Render the material below as a Markdown table with two columns, "No." for the row number and "Line" for the line itself, leaving out any blank lines.

● **DATASET RECORDS**:
● ● ● ●
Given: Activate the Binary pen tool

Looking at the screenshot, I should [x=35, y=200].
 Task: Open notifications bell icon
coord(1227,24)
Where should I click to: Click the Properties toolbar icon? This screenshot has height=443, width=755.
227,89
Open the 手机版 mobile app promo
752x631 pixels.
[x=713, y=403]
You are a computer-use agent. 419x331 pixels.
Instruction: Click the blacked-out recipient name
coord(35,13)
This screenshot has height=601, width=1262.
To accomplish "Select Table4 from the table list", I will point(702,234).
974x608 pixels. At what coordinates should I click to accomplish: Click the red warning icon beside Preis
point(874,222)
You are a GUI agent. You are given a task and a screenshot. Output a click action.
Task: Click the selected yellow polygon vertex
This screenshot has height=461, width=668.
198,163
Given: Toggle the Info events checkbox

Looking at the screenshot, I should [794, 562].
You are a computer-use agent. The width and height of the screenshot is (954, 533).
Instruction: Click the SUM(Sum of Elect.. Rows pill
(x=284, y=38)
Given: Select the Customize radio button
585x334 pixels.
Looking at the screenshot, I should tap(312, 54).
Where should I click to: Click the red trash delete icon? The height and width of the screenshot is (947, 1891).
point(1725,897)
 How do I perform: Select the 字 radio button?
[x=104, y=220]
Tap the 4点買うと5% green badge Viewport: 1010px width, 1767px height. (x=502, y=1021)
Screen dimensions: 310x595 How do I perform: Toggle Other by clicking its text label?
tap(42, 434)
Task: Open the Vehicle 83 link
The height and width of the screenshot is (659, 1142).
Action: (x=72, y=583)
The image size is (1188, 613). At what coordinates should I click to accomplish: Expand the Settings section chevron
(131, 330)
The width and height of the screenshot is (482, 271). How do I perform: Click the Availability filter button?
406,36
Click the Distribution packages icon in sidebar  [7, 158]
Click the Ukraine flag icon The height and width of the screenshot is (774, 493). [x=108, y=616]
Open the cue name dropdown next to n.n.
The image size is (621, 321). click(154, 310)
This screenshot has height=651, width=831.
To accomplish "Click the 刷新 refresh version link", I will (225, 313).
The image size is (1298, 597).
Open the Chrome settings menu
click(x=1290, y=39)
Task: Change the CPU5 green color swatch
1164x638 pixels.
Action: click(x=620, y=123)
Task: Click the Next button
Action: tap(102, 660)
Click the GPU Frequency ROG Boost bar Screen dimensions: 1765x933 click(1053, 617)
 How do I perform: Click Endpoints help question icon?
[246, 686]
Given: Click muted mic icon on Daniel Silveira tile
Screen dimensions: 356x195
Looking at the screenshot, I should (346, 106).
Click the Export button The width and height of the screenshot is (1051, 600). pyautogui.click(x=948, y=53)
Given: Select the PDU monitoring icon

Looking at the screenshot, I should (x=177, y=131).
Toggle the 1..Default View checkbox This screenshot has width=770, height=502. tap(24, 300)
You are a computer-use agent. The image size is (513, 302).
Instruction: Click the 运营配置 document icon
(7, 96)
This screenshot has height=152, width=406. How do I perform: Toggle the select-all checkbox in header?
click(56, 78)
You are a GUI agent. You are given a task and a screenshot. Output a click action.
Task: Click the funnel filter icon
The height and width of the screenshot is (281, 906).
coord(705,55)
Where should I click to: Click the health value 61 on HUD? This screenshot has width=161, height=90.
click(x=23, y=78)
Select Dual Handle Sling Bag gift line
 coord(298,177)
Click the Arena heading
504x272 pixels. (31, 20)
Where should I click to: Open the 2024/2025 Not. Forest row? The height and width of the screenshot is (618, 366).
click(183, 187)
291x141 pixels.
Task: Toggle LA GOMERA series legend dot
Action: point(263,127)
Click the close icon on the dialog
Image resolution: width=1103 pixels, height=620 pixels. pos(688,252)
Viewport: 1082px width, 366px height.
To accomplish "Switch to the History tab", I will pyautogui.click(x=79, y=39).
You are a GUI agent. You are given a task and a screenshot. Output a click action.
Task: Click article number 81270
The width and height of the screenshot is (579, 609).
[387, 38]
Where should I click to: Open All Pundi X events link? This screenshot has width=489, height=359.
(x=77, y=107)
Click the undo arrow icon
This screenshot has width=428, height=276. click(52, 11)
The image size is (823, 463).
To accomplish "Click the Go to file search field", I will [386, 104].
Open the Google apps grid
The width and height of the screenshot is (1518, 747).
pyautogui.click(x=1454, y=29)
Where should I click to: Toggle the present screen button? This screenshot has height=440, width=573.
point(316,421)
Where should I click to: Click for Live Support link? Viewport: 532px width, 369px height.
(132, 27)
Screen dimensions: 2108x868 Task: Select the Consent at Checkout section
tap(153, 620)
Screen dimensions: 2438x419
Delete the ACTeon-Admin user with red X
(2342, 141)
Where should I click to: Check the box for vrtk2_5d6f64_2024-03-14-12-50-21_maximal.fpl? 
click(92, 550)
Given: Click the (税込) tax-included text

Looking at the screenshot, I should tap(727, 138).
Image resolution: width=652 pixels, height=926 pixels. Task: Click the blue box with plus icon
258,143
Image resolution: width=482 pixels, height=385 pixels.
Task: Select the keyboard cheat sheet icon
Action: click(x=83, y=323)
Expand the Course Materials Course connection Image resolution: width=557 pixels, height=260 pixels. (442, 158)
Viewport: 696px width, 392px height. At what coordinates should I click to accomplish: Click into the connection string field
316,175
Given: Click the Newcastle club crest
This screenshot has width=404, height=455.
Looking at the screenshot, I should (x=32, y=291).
● ● ● ●
● **RESPONSE**:
| No. | Line |
|---|---|
| 1 | Given: Activate the Binary pen tool |
| 2 | Looking at the screenshot, I should [x=35, y=200]. |
| 3 |  Task: Open notifications bell icon |
| 4 | coord(1227,24) |
| 5 | Where should I click to: Click the Properties toolbar icon? This screenshot has height=443, width=755. |
| 6 | 227,89 |
| 7 | Open the 手机版 mobile app promo |
| 8 | 752x631 pixels. |
| 9 | [x=713, y=403] |
| 10 | You are a computer-use agent. 419x331 pixels. |
| 11 | Instruction: Click the blacked-out recipient name |
| 12 | coord(35,13) |
| 13 | This screenshot has height=601, width=1262. |
| 14 | To accomplish "Select Table4 from the table list", I will point(702,234). |
| 15 | 974x608 pixels. At what coordinates should I click to accomplish: Click the red warning icon beside Preis |
| 16 | point(874,222) |
| 17 | You are a GUI agent. You are given a task and a screenshot. Output a click action. |
| 18 | Task: Click the selected yellow polygon vertex |
| 19 | This screenshot has height=461, width=668. |
| 20 | 198,163 |
| 21 | Given: Toggle the Info events checkbox |
| 22 | Looking at the screenshot, I should [794, 562]. |
| 23 | You are a computer-use agent. The width and height of the screenshot is (954, 533). |
| 24 | Instruction: Click the SUM(Sum of Elect.. Rows pill |
| 25 | (x=284, y=38) |
| 26 | Given: Select the Customize radio button |
| 27 | 585x334 pixels. |
| 28 | Looking at the screenshot, I should tap(312, 54). |
| 29 | Where should I click to: Click the red trash delete icon? The height and width of the screenshot is (947, 1891). |
| 30 | point(1725,897) |
| 31 |  How do I perform: Select the 字 radio button? |
| 32 | [x=104, y=220] |
| 33 | Tap the 4点買うと5% green badge Viewport: 1010px width, 1767px height. (x=502, y=1021) |
| 34 | Screen dimensions: 310x595 How do I perform: Toggle Other by clicking its text label? |
| 35 | tap(42, 434) |
| 36 | Task: Open the Vehicle 83 link |
| 37 | The height and width of the screenshot is (659, 1142). |
| 38 | Action: (x=72, y=583) |
| 39 | The image size is (1188, 613). At what coordinates should I click to accomplish: Expand the Settings section chevron |
| 40 | (131, 330) |
| 41 | The width and height of the screenshot is (482, 271). How do I perform: Click the Availability filter button? |
| 42 | 406,36 |
| 43 | Click the Distribution packages icon in sidebar  [7, 158] |
| 44 | Click the Ukraine flag icon The height and width of the screenshot is (774, 493). [x=108, y=616] |
| 45 | Open the cue name dropdown next to n.n. |
| 46 | The image size is (621, 321). click(154, 310) |
| 47 | This screenshot has height=651, width=831. |
| 48 | To accomplish "Click the 刷新 refresh version link", I will (225, 313). |
| 49 | The image size is (1298, 597). |
| 50 | Open the Chrome settings menu |
| 51 | click(x=1290, y=39) |
| 52 | Task: Change the CPU5 green color swatch |
| 53 | 1164x638 pixels. |
| 54 | Action: click(x=620, y=123) |
| 55 | Task: Click the Next button |
| 56 | Action: tap(102, 660) |
| 57 | Click the GPU Frequency ROG Boost bar Screen dimensions: 1765x933 click(1053, 617) |
| 58 |  How do I perform: Click Endpoints help question icon? |
| 59 | [246, 686] |
| 60 | Given: Click muted mic icon on Daniel Silveira tile |
| 61 | Screen dimensions: 356x195 |
| 62 | Looking at the screenshot, I should (346, 106). |
| 63 | Click the Export button The width and height of the screenshot is (1051, 600). pyautogui.click(x=948, y=53) |
| 64 | Given: Select the PDU monitoring icon |
| 65 | Looking at the screenshot, I should (x=177, y=131). |
| 66 | Toggle the 1..Default View checkbox This screenshot has width=770, height=502. tap(24, 300) |
| 67 | You are a computer-use agent. The image size is (513, 302). |
| 68 | Instruction: Click the 运营配置 document icon |
| 69 | (7, 96) |
| 70 | This screenshot has height=152, width=406. How do I perform: Toggle the select-all checkbox in header? |
| 71 | click(56, 78) |
| 72 | You are a GUI agent. You are given a task and a screenshot. Output a click action. |
| 73 | Task: Click the funnel filter icon |
| 74 | The height and width of the screenshot is (281, 906). |
| 75 | coord(705,55) |
| 76 | Where should I click to: Click the health value 61 on HUD? This screenshot has width=161, height=90. |
| 77 | click(x=23, y=78) |
| 78 | Select Dual Handle Sling Bag gift line |
| 79 |  coord(298,177) |
| 80 | Click the Arena heading |
| 81 | 504x272 pixels. (31, 20) |
| 82 | Where should I click to: Open the 2024/2025 Not. Forest row? The height and width of the screenshot is (618, 366). |
| 83 | click(183, 187) |
| 84 | 291x141 pixels. |
| 85 | Task: Toggle LA GOMERA series legend dot |
| 86 | Action: point(263,127) |
| 87 | Click the close icon on the dialog |
| 88 | Image resolution: width=1103 pixels, height=620 pixels. pos(688,252) |
| 89 | Viewport: 1082px width, 366px height. |
| 90 | To accomplish "Switch to the History tab", I will pyautogui.click(x=79, y=39). |
| 91 | You are a GUI agent. You are given a task and a screenshot. Output a click action. |
| 92 | Task: Click article number 81270 |
| 93 | The width and height of the screenshot is (579, 609). |
| 94 | [387, 38] |
| 95 | Where should I click to: Open All Pundi X events link? This screenshot has width=489, height=359. |
| 96 | (x=77, y=107) |
| 97 | Click the undo arrow icon |
| 98 | This screenshot has width=428, height=276. click(52, 11) |
| 99 | The image size is (823, 463). |
| 100 | To accomplish "Click the Go to file search field", I will [386, 104]. |
| 101 | Open the Google apps grid |
| 102 | The width and height of the screenshot is (1518, 747). |
| 103 | pyautogui.click(x=1454, y=29) |
| 104 | Where should I click to: Toggle the present screen button? This screenshot has height=440, width=573. |
| 105 | point(316,421) |
| 106 | Where should I click to: Click for Live Support link? Viewport: 532px width, 369px height. |
| 107 | (132, 27) |
| 108 | Screen dimensions: 2108x868 Task: Select the Consent at Checkout section |
| 109 | tap(153, 620) |
| 110 | Screen dimensions: 2438x419 |
| 111 | Delete the ACTeon-Admin user with red X |
| 112 | (2342, 141) |
| 113 | Where should I click to: Check the box for vrtk2_5d6f64_2024-03-14-12-50-21_maximal.fpl?  |
| 114 | click(92, 550) |
| 115 | Given: Click the (税込) tax-included text |
| 116 | Looking at the screenshot, I should tap(727, 138). |
| 117 | Image resolution: width=652 pixels, height=926 pixels. Task: Click the blue box with plus icon |
| 118 | 258,143 |
| 119 | Image resolution: width=482 pixels, height=385 pixels. |
| 120 | Task: Select the keyboard cheat sheet icon |
| 121 | Action: click(x=83, y=323) |
| 122 | Expand the Course Materials Course connection Image resolution: width=557 pixels, height=260 pixels. (442, 158) |
| 123 | Viewport: 696px width, 392px height. At what coordinates should I click to accomplish: Click into the connection string field |
| 124 | 316,175 |
| 125 | Given: Click the Newcastle club crest |
| 126 | This screenshot has width=404, height=455. |
| 127 | Looking at the screenshot, I should (x=32, y=291). |